◆ TEXT PASSAGE
In this part . . .
Lists sure are popular these days. The 20 best so and so. The 15 worst such and such. Ten, however, seems to be the most popular number. As in “The Ten Best Dressed Celebrities,” or “The Ten Most Beautiful Beaches.” In this part, you will encounter 10 geographical organizations, 10 geographical occupations, and 10 geographical things you can forget. The first two lists are kinda serious. As for the last one, well. . . .
In This Chapter
Flying high with the APFO
Joining a not-so-secret society
Finding your state’s geographic alliance
A number of public and private organizations provide information, services and products of interest. Here are ten of the most noteworthy.
Aerial Photography Field Office (APFO), United States Department of Agriculture
How would you like to acquire aerial photographs of, say, your home town as it appeared in a recent year, as well as during the 1980s, the 1970s, the 1960s, and so forth? Aerial photographs are great tools for analyzing the geography of an area and how it has changed over time. And when it comes to air photos of the U.S., nobody beats APFO. This branch of the Department of Agriculture serves as the storehouse for aerial photographs of the United States produced under government backing from as far back as the 1930s. The inventory consists of literally millions of air photos, all of which are available to the public. Prices start at $6 for 9” x 9” black-and-white prints that were standard fare through the mid-1970s, and go higher for infrared prints from more recent aerial surveys. The costs are a fraction of what you would pay a local aerial survey firm for the very same thing, the difference being that APFO is a non-profit government agency.

◆ MATERIAL PROVIDED
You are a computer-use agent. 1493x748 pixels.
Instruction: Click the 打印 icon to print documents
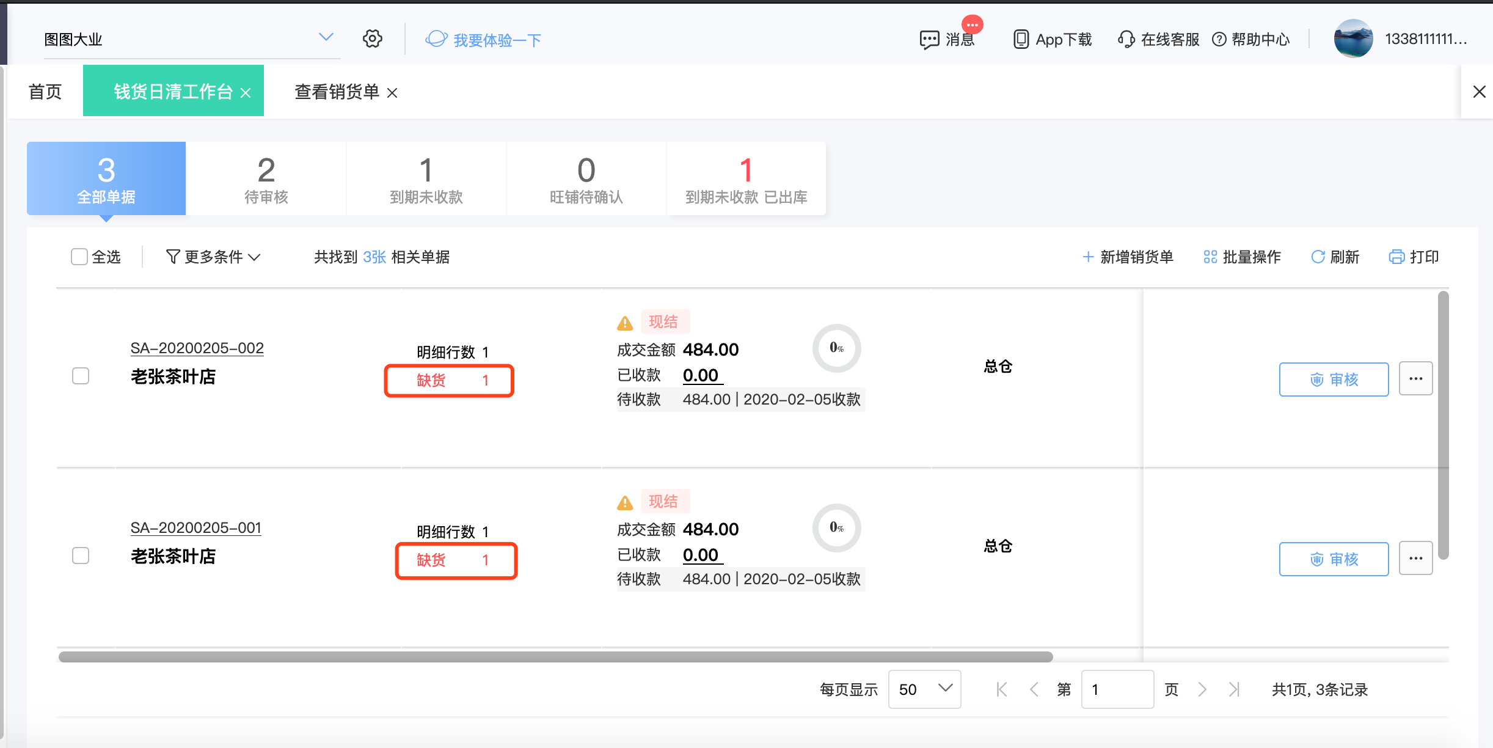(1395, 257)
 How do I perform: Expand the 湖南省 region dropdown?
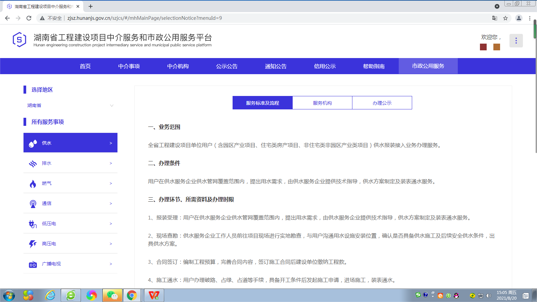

◆ YOUR TASKS
A) List the topics given under the heading "In This Chapter" in the geography text.
B) Output the part of the geography text between "In this part ." and "the most noteworthy.", inclusive.
C) Go on with the geography text from the point where it stops.

◆ RESULTS BY TASK
A)
Flying high with the APFO
Joining a not-so-secret society
Finding your state’s geographic alliance

B)
In this part . . .
Lists sure are popular these days. The 20 best so and so. The 15 worst such and such. Ten, however, seems to be the most popular number. As in “The Ten Best Dressed Celebrities,” or “The Ten Most Beautiful Beaches.” In this part, you will encounter 10 geographical organizations, 10 geographical occupations, and 10 geographical things you can forget. The first two lists are kinda serious. As for the last one, well. . . .
In This Chapter
Flying high with the APFO
Joining a not-so-secret society
Finding your state’s geographic alliance
A number of public and private organizations provide information, services and products of interest. Here are ten of the most noteworthy.

C)
You can visit the agency online at www.apfo.usda.gov, or write them at USDA-APFO, 2222 West 2300 South, Salt Lake City, UT 84119-2020. Their phone number is (801) 975-3503.
American Congress on Surveying and Mapping (ACSM)
The ACSM is a non-profit educational organization made up of four member societies which serve as special interest groups: The American Association of Geodetic Surveying; The Cartography and Geographic Information Society; The Geographic and Land Information Society; and The National Society of Professional Surveyors, Inc. Its objectives are to advance the sciences of surveying, mapping, and related fields; to encourage the development of educational programs in surveying, mapping, and charting; and to support publications that represent the professional and technical interests of surveying and mapping.
This is a professional organization, so novices may feel a bit overwhelmed. However, if you are seriously interested in mapmaking, learning more about cartographic technology, or finding career opportunities and preparation in map-related fields, then familiarity with ACSM is recommended. Addi- tional information about the organization and its constituent bodies may be obtained online at www.acsm.net. You can also reach them the old-fashioned way at American Congress on Surveying and Mapping, 6 Montgomery Village Avenue, Suite #403, Gaithersburg, MD 20879. Their phone number is (240) 632-9716, ext. 108.
Association of American Geographers (AAG)
The AAG is the pre-eminent organization of professional geographers in the United States. The organization’s goals are to promote professional studies in geography and to encourage the application of geography in business, education, and government. The AAG publishes two scholarly journals (The Annals of the Association of American Geographers and The Professional Geographer), a monthly newsletter, and annually hosts a national convention and several regional meetings. Membership is not recommended for the average novice, but if you are interested in furthering your geographic education at the university level, then the AAG should be kept in mind.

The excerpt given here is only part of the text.